SUPPLIED ENTRIES:
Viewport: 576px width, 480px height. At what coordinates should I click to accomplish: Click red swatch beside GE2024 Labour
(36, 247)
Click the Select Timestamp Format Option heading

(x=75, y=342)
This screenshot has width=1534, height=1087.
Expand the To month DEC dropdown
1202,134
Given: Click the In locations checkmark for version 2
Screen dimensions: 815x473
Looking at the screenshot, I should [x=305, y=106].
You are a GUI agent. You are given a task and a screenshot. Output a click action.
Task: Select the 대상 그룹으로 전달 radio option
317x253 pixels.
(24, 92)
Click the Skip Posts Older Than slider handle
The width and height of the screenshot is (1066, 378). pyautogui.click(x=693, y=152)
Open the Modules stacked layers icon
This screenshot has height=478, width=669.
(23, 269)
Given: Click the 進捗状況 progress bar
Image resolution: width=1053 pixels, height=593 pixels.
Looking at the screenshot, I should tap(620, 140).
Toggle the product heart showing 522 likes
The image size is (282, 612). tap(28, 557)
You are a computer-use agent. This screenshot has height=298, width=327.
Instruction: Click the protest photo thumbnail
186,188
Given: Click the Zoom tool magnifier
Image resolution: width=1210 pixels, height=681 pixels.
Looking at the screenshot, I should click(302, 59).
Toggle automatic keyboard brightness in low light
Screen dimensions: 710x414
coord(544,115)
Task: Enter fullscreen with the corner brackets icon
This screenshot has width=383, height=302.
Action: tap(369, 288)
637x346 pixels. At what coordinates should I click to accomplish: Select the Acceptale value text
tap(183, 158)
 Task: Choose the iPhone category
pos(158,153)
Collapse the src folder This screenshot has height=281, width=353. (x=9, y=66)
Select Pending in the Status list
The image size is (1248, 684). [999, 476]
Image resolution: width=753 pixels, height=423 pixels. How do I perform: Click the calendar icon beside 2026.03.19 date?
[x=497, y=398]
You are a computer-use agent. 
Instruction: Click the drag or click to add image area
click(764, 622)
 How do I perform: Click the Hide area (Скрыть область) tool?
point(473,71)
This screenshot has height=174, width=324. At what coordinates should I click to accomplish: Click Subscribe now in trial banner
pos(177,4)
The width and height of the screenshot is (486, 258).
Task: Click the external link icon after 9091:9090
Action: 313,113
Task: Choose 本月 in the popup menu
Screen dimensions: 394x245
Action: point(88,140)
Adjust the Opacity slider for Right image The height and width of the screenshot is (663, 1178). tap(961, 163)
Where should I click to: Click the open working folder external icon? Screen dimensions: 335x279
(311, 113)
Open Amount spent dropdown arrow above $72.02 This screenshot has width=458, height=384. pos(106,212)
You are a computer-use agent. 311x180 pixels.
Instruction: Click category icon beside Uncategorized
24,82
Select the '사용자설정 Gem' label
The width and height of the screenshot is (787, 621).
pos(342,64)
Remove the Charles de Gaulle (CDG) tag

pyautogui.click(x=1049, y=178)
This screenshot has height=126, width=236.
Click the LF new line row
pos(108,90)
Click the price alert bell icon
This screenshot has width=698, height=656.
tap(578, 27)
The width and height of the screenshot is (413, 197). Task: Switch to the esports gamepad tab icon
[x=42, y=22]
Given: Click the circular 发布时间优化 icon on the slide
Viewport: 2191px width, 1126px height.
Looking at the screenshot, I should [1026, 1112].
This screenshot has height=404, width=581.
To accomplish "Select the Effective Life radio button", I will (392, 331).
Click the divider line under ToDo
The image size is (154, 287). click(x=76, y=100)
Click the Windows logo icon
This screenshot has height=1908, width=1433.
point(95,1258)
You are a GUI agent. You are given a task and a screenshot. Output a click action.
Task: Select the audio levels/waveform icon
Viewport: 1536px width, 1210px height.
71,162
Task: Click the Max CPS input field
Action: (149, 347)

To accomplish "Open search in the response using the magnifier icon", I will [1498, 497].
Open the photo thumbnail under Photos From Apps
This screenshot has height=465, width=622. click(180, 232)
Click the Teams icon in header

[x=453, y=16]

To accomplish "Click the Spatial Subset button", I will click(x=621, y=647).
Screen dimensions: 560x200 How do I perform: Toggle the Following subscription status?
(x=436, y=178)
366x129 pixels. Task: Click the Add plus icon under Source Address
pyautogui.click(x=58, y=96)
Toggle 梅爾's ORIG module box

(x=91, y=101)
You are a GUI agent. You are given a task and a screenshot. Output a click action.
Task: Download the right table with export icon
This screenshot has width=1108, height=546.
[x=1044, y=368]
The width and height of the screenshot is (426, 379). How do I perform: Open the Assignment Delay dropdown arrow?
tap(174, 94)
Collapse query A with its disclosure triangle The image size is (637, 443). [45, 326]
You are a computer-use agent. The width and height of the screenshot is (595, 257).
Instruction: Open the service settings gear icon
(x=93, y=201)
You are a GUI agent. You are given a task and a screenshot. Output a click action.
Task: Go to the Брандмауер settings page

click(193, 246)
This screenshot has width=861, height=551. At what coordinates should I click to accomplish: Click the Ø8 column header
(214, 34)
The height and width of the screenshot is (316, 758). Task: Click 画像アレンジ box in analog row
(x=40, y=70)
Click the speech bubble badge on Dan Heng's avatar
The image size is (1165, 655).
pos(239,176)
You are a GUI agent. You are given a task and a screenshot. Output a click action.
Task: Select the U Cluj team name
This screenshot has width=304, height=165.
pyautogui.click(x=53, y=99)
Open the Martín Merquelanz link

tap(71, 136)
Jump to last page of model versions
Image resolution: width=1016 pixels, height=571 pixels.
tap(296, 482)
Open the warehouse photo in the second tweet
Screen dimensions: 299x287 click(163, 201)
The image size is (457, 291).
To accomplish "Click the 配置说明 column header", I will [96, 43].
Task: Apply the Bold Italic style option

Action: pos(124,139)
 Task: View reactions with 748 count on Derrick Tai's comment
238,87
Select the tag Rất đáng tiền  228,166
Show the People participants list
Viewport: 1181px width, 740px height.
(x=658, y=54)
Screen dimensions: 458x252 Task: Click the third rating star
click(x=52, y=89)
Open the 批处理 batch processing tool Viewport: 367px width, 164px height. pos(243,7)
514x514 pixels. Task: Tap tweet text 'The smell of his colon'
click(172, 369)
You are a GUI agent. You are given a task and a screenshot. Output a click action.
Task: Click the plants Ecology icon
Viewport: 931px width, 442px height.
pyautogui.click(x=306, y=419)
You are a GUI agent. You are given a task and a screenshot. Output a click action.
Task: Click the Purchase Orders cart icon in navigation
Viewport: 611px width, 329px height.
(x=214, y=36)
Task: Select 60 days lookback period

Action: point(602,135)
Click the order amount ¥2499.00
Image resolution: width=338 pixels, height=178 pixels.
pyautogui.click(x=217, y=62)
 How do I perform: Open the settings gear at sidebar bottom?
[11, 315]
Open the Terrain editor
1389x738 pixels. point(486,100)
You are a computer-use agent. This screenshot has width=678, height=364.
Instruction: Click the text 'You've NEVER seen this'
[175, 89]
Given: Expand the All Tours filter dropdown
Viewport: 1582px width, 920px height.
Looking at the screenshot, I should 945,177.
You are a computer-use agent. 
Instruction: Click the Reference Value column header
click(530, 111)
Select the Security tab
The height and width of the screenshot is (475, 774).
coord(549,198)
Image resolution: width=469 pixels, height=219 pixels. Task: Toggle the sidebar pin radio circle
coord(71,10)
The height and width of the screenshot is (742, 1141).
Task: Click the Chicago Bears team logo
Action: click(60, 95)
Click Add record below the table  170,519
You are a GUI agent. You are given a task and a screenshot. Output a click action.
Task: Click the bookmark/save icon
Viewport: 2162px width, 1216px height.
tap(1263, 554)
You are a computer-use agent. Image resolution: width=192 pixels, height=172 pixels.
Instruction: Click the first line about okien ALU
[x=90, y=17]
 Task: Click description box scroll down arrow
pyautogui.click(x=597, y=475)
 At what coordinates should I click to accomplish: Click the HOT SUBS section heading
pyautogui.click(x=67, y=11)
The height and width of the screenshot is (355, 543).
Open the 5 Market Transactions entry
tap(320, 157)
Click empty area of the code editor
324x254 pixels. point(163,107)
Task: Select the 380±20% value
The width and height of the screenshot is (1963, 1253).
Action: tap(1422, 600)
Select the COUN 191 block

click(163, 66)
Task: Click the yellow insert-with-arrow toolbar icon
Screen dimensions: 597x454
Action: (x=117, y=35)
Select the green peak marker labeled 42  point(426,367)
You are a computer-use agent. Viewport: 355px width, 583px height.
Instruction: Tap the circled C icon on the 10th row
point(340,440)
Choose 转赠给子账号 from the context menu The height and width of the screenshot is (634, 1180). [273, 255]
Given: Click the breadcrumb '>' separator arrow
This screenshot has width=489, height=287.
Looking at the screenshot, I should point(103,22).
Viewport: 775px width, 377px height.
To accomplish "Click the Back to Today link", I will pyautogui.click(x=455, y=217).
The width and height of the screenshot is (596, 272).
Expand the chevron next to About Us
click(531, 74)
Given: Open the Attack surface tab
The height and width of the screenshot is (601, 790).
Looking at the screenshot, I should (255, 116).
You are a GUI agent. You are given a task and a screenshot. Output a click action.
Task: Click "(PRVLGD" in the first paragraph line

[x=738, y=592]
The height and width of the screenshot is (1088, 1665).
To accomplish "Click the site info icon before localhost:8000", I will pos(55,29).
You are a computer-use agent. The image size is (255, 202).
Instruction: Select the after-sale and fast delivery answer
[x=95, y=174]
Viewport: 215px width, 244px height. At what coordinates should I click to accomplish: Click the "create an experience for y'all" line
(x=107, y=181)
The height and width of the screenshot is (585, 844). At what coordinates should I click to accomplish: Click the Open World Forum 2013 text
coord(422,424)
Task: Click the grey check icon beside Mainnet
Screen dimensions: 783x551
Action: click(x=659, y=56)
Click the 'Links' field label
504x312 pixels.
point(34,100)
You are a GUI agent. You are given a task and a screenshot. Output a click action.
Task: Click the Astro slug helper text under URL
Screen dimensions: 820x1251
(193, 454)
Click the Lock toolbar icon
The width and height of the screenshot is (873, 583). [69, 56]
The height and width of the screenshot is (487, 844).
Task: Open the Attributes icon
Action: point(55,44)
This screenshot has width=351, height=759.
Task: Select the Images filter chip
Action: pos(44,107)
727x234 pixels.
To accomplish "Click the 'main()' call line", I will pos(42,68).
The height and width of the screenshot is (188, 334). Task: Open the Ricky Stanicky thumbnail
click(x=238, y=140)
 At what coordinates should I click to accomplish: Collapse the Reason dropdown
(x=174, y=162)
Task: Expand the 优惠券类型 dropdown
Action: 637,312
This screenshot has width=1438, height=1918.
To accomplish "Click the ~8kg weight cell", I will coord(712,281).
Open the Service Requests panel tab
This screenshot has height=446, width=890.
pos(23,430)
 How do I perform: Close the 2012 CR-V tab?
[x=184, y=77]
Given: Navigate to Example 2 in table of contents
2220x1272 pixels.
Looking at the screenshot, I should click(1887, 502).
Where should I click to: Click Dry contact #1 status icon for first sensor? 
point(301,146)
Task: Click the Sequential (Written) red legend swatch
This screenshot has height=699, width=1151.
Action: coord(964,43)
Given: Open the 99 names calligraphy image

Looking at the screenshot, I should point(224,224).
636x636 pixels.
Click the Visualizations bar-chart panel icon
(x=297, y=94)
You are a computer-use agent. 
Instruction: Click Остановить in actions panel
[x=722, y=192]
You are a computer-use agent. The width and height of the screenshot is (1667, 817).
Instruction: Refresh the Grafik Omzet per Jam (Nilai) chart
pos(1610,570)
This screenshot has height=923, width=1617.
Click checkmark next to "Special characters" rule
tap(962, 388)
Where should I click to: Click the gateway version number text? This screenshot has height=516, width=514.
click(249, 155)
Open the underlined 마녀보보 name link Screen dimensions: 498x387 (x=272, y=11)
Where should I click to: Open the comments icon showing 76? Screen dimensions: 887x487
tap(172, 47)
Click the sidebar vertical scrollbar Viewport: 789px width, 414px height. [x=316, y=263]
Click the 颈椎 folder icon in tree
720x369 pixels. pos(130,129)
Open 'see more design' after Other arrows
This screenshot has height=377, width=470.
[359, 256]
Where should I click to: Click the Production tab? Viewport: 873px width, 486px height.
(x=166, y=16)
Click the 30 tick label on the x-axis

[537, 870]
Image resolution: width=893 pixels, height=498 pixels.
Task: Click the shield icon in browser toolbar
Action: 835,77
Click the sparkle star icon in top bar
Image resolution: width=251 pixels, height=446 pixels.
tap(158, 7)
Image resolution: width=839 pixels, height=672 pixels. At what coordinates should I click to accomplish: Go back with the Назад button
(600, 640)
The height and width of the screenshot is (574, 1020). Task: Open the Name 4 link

WORK INSTRUCTIONS:
Output the lines of the listing above as a numbered list, starting at the line that contains "You are a computer-use agent. Viewport: 355px" and ending at the line that contains "Looking at the screenshot, I should (255, 116).". Leave out any blank lines.

EXPECTED ANSWER:
1. You are a computer-use agent. Viewport: 355px width, 583px height.
2. Instruction: Tap the circled C icon on the 10th row
3. point(340,440)
4. Choose 转赠给子账号 from the context menu The height and width of the screenshot is (634, 1180). [273, 255]
5. Given: Click the breadcrumb '>' separator arrow
6. This screenshot has width=489, height=287.
7. Looking at the screenshot, I should point(103,22).
8. Viewport: 775px width, 377px height.
9. To accomplish "Click the Back to Today link", I will pyautogui.click(x=455, y=217).
10. The width and height of the screenshot is (596, 272).
11. Expand the chevron next to About Us
12. click(531, 74)
13. Given: Open the Attack surface tab
14. The height and width of the screenshot is (601, 790).
15. Looking at the screenshot, I should (255, 116).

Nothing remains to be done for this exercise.